The ephrin protein family of class A and class B guides ligands with the EphB family cell-surface receptors to provide a steady, ordered, and specific migration of the intestinal epithelial cells from the crypt to villus. The Wnt protein triggers expression of the EphB receptors deep within the crypt, leading to decreased Eph expression and increased ephrin ligand expression, the more superficial a progenitor cell's placement. Migration is caused by a bi-directional signaling mechanism in which the engagement of the ephrin ligand with the EphB receptor regulates the actin cytoskeleton dynamics to cause a "repulsion". Cells remain in place once the interaction ceases to a stop. While the mucus secreting Goblet cells and the absorptive cells move towards the lumen, mature Paneth cells move in the opposite direction, to the bottom of the crypt, where they reside. With the exception of the ephrin ligand binding to EphA5, all other proteins from class A and B have been found in the intestine. However, ephrin proteins A4, A8, B2, and B4 have highest levels in fetal stage, and decline with age.
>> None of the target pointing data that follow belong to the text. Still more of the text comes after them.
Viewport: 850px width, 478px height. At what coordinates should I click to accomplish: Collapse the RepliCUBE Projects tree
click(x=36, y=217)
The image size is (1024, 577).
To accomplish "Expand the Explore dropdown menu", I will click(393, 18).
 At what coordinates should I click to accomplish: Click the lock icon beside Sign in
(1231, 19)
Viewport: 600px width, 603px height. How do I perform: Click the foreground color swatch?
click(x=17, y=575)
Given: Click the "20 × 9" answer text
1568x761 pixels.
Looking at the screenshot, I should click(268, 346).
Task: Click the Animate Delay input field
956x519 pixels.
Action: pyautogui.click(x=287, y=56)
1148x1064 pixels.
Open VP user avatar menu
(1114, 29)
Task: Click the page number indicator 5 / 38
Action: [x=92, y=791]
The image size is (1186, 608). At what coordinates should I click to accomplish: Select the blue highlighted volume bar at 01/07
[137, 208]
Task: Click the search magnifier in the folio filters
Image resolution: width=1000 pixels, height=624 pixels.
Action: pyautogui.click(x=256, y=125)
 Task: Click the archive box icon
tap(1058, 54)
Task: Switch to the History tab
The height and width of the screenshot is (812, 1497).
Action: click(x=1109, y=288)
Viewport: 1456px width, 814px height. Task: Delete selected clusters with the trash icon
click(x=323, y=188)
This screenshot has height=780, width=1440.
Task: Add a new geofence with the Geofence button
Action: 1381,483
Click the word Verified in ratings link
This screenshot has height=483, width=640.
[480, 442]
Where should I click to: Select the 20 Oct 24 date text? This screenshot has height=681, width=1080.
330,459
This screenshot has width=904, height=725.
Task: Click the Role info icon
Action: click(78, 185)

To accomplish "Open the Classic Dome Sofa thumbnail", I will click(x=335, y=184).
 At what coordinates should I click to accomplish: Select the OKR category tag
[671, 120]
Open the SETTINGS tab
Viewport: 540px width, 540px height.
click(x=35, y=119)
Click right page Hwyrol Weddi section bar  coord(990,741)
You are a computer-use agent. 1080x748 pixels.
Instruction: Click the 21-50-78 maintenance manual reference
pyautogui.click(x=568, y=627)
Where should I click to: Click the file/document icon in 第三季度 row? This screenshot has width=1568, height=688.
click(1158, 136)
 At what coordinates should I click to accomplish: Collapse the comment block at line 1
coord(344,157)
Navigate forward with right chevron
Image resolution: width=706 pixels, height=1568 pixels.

Experiments performed with Eph receptor knockout mice revealed disorder in the distribution of different cell types. Absorptive cells of various differentiation were mixed with the stem cells within the villi. Without the receptor, the Ephrin ligand was proved to be insufficient for the correct cell placement. Recent studies with knockout mice have also shown evidence of the ephrin-eph interaction indirect role in the suppression of colorectal cancer. The development of adenomatous polyps created by uncontrolled outgrowth of epithelial cells is controlled by ephrin-eph interaction. Mice with APC mutation, without ephrin-B protein lack the means to prevent the spread of EphB positive tumor cells throughout the crypt-villi junction.

=== Reverse signaling ===

One unique property of the ephrin ligands is that many have the capacity to initiate a "reverse" signal that is separate and distinct from the intracellular signal activated in Eph receptor-expressing cells. Although the mechanisms by which "reverse" signaling occurs are not completely understood, both ephrin-As and ephrin-Bs have been shown to mediate cellular responses that are distinct from those associated with activation of their corresponding receptors. Specifically, ephrin-A5 was shown to stimulate growth cone spreading in spinal motor neurons and ephrin-B1 was shown to promote dendritic spine maturation.